The problem with this type of theoretical machine in real life is not whether the random source is perfectly random or not (assuming it to be perfectly random is a harmless idealization), but that we can never be sure whether we were successful in concealing our internal state from our opponent. So in the concrete case, one can never be sure whether it is valid to idealize the current instance of a situation by such a machine. This is only slightly better than the situation for most types of hypercomputation, where it is unclear to me which idealized situations should be modeled by those (I once replied: So I need some type of all-knowing miracle machine to solve "RE", I didn't know that such machines exists.)

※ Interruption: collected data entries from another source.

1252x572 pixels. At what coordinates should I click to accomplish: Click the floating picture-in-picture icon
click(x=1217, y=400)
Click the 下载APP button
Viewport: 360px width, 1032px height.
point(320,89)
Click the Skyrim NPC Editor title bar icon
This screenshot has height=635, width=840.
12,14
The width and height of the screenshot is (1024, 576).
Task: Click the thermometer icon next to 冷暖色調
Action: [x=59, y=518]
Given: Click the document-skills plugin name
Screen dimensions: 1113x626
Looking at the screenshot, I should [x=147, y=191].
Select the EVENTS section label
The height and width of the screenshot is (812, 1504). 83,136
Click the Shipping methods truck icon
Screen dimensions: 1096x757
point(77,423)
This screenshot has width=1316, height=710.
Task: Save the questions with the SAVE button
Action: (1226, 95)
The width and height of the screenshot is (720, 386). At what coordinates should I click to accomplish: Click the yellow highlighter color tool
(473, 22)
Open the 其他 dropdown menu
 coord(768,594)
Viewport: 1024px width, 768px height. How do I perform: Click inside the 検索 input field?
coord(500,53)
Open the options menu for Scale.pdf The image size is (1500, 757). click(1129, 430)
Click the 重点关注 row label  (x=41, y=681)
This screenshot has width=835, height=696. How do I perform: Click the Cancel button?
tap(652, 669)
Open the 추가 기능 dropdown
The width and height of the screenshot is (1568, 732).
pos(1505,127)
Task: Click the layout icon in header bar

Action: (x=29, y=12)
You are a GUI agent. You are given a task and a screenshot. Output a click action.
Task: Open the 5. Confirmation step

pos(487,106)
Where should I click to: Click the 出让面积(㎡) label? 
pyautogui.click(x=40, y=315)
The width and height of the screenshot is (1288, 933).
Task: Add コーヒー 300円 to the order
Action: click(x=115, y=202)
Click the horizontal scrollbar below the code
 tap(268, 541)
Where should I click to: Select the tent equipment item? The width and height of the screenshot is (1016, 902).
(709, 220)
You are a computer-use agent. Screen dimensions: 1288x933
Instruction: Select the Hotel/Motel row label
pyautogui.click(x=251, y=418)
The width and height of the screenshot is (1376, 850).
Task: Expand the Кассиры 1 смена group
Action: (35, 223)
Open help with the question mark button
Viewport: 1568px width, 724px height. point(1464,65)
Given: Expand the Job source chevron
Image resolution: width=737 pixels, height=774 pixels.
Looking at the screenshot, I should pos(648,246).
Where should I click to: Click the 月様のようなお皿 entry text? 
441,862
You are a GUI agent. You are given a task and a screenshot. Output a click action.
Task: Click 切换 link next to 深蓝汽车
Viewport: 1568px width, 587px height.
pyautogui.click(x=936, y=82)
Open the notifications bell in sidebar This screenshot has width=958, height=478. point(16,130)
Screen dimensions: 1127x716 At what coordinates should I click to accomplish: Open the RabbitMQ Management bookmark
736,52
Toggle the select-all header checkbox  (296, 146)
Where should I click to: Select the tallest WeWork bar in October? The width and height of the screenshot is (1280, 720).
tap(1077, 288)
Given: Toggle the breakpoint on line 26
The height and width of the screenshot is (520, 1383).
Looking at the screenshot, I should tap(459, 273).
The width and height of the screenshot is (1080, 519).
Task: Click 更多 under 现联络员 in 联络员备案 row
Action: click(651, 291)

I was recently surprised to find out that one can consistently accept the existence of Turing machines, and reject the existence of Turing machines with access to an oracle for deciding the halting problem problem of a Turing machine. This is because the oracle can lie (but one cannot prove that it lies) and claim that a non-halting computation would actually halt, and then taking forever while answering with an infinite number, when asked for a bound on the number of steps. (I realized this after writing a technical justification for the excuse: Then I might justify my doubts about $\Pi_2^0$ sentences by explaining that I'm unsure about how to separate finite inputs from infinite inputs, and hence am unsure whether quantification over the inputs is well defined. That excuse itself arose from a conversation with another Thomas, namely Thomas Chust.)